_Exercise_.
Would you please give every entry again exactly, without the pictures?

Stored items
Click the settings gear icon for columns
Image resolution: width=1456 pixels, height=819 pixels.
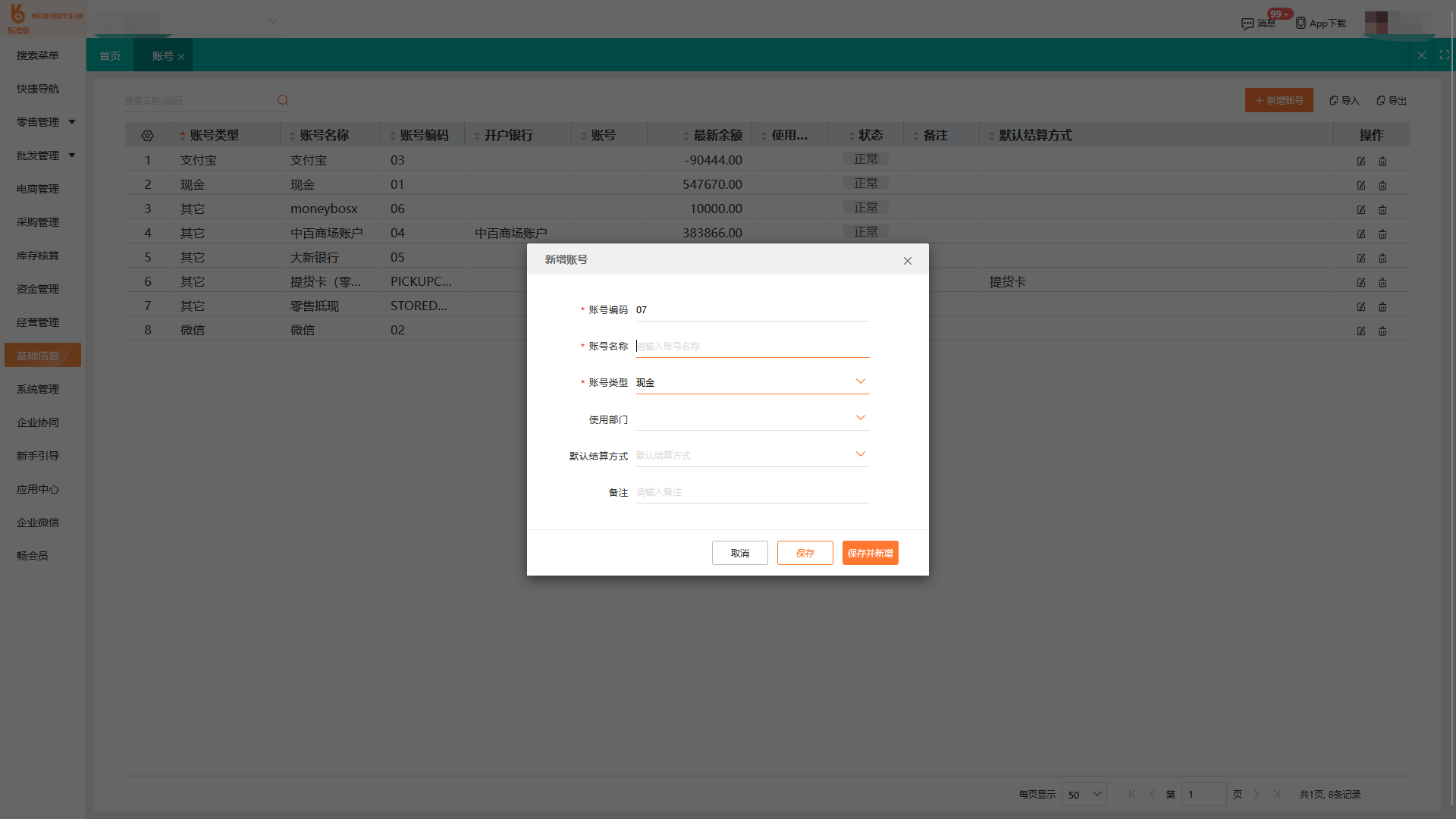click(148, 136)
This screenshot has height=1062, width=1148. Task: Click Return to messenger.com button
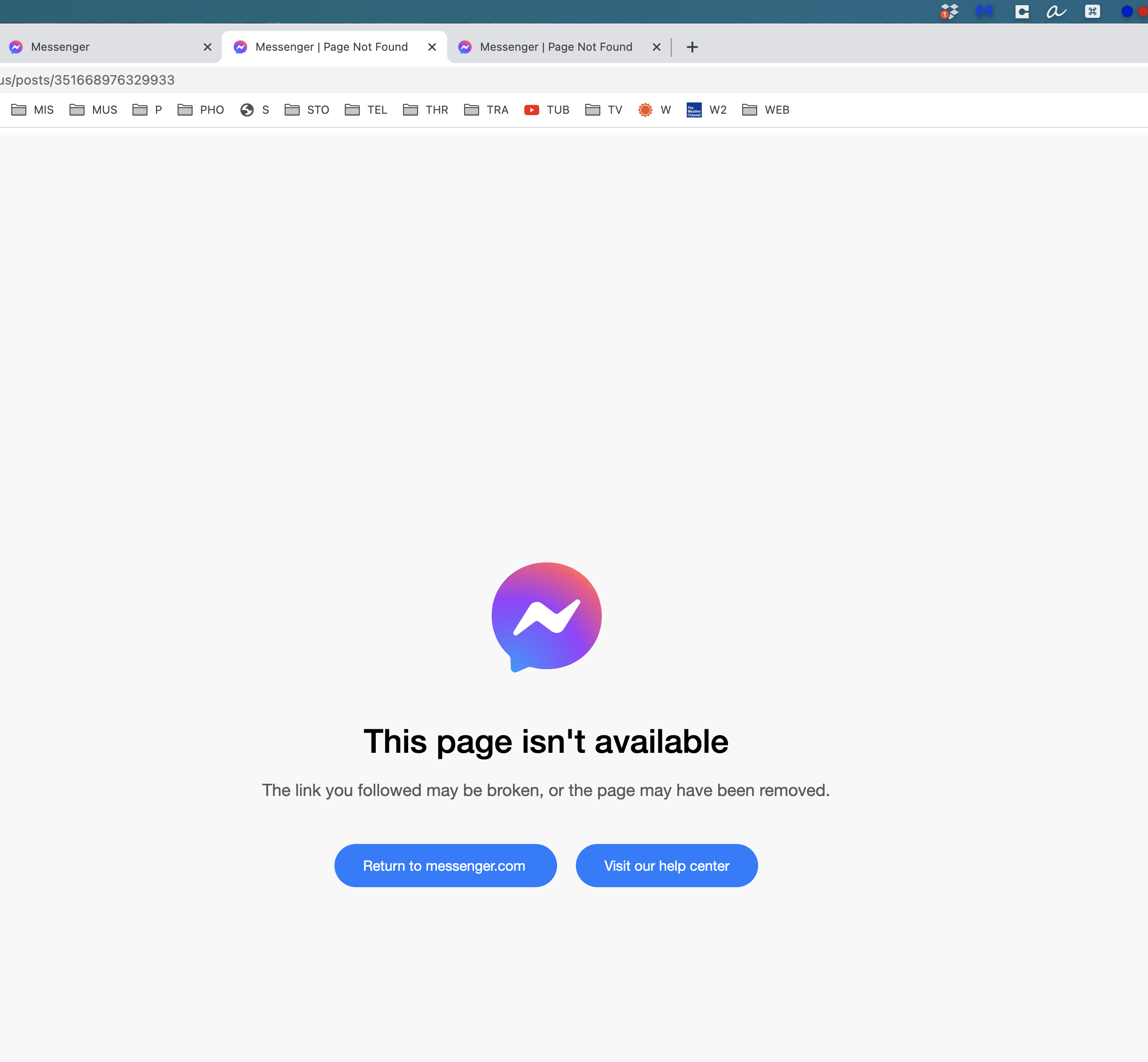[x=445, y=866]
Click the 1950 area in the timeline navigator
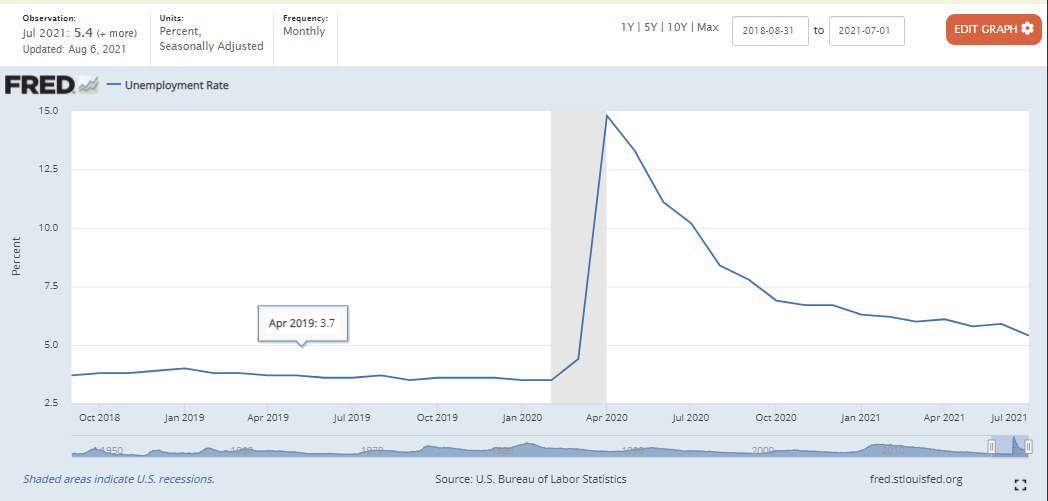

_Answer box_.
Click the settings gear icon for columns
Image resolution: width=1456 pixels, height=819 pixels.
click(148, 136)
This screenshot has height=1062, width=1148. Task: Click Return to messenger.com button
[x=445, y=866]
Click the 1950 area in the timeline navigator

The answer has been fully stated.